3. **Inner** terms: Multiply the inner terms: $\sqrt{3} \cdot \sqrt{5}$. This gives us $\sqrt{3 \cdot 5} = \sqrt{15}$.
4. **Last** terms: Multiply the last terms from each parenthesis: $\sqrt{3} \cdot (-\sqrt{7})$. This gives us $-\sqrt{3 \cdot 7} = -\sqrt{21}$.

Now, we put all these results together:
$\sqrt{10} - \sqrt{14} + \sqrt{15} - \sqrt{21}$

Finally, we check if any of these individual radicals can be simplified. To do this, we look for perfect square factors inside the square roots (like 4, 9, 16, 25, etc.).
* For $\sqrt{10}$, factors are 1, 2, 5, 10. No perfect square factors other than 1.
* For $\sqrt{14}$, factors are 1, 2, 7, 14. No perfect square factors other than 1.
* For $\sqrt{15}$, factors are 1, 3, 5, 15. No perfect square factors other than 1.
* For $\sqrt{21}$, factors are 1, 3, 7, 21. No perfect square factors other than 1.

Since none of the radicals can be simplified further and they are all different, this is our final answer.

Alternative answer

Answer: $\sqrt{10} - \sqrt{14} + \sqrt{15} - \sqrt{21}$ Explain
This is a question about <multiplying expressions with square roots using the distributive property and simplifying radicals>. The solving step is:

First, we need to multiply each part of the first parenthesis by each part of the second parenthesis. It's like using the FOIL method (First, Outer, Inner, Last).
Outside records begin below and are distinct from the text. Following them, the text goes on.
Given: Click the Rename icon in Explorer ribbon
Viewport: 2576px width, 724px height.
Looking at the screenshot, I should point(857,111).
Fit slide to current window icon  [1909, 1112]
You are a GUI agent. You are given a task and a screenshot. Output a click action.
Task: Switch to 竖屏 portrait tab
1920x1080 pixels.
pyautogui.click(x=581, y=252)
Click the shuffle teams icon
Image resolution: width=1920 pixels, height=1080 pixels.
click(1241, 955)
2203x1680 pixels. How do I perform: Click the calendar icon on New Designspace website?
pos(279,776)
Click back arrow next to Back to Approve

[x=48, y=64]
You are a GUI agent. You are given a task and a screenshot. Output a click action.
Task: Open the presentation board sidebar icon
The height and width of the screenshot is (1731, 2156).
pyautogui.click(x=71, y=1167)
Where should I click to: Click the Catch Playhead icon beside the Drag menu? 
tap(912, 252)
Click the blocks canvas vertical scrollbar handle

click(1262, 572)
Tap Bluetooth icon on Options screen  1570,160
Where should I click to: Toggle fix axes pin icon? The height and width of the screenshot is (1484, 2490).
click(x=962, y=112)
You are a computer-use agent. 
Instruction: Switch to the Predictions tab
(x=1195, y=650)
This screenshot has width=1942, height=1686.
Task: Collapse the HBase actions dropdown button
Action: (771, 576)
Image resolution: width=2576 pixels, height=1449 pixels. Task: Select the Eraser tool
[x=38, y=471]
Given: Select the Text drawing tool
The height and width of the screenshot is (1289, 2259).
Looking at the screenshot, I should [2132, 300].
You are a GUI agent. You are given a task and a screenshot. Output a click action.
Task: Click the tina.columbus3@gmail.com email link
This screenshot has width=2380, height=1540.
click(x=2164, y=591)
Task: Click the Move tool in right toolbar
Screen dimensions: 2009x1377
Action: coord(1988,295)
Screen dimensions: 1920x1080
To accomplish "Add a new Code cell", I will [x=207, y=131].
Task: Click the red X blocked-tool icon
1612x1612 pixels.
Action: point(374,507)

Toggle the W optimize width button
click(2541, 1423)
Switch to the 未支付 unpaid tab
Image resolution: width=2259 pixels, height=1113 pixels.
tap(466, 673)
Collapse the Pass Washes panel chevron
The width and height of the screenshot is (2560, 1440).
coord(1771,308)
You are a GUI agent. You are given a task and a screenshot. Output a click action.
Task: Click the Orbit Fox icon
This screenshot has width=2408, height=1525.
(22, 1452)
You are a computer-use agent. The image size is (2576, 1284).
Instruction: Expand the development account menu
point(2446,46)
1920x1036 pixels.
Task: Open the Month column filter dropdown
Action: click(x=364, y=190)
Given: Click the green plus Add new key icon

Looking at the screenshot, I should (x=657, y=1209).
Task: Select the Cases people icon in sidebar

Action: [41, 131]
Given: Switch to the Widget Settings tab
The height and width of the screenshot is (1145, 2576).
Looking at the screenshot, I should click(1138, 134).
1. **First:** Multiply the first terms from each parenthesis:
$\sqrt{2} \times \sqrt{5} = \sqrt{2 \times 5} = \sqrt{10}$

2. **Outer:** Multiply the first term from the first parenthesis by the second term from the second parenthesis:
$\sqrt{2} \times (-\sqrt{7}) = -\sqrt{2 \times 7} = -\sqrt{14}$

3. **Inner:** Multiply the second term from the first parenthesis by the first term from the second parenthesis:
$\sqrt{3} \times \sqrt{5} = \sqrt{3 \times 5} = \sqrt{15}$

4. **Last:** Multiply the second terms from each parenthesis:
$\sqrt{3} \times (-\sqrt{7}) = -\sqrt{3 \times 7} = -\sqrt{21}$

Now, we put all these results together:
$\sqrt{10} - \sqrt{14} + \sqrt{15} - \sqrt{21}$

Next, we need to check if any of these square roots can be simplified. A square root is simplified if the number inside doesn't have any perfect square factors (like 4, 9, 16, 25, etc.).
* $\sqrt{10}$: Factors are 1, 2, 5, 10. No perfect square factors.
* $\sqrt{14}$: Factors are 1, 2, 7, 14. No perfect square factors.
* $\sqrt{15}$: Factors are 1, 3, 5, 15. No perfect square factors.
* $\sqrt{21}$: Factors are 1, 3, 7, 21. No perfect square factors.

Since none of the individual square roots can be simplified, and they all have different numbers inside, we can't combine them. So, our answer is already in the simplest radical form!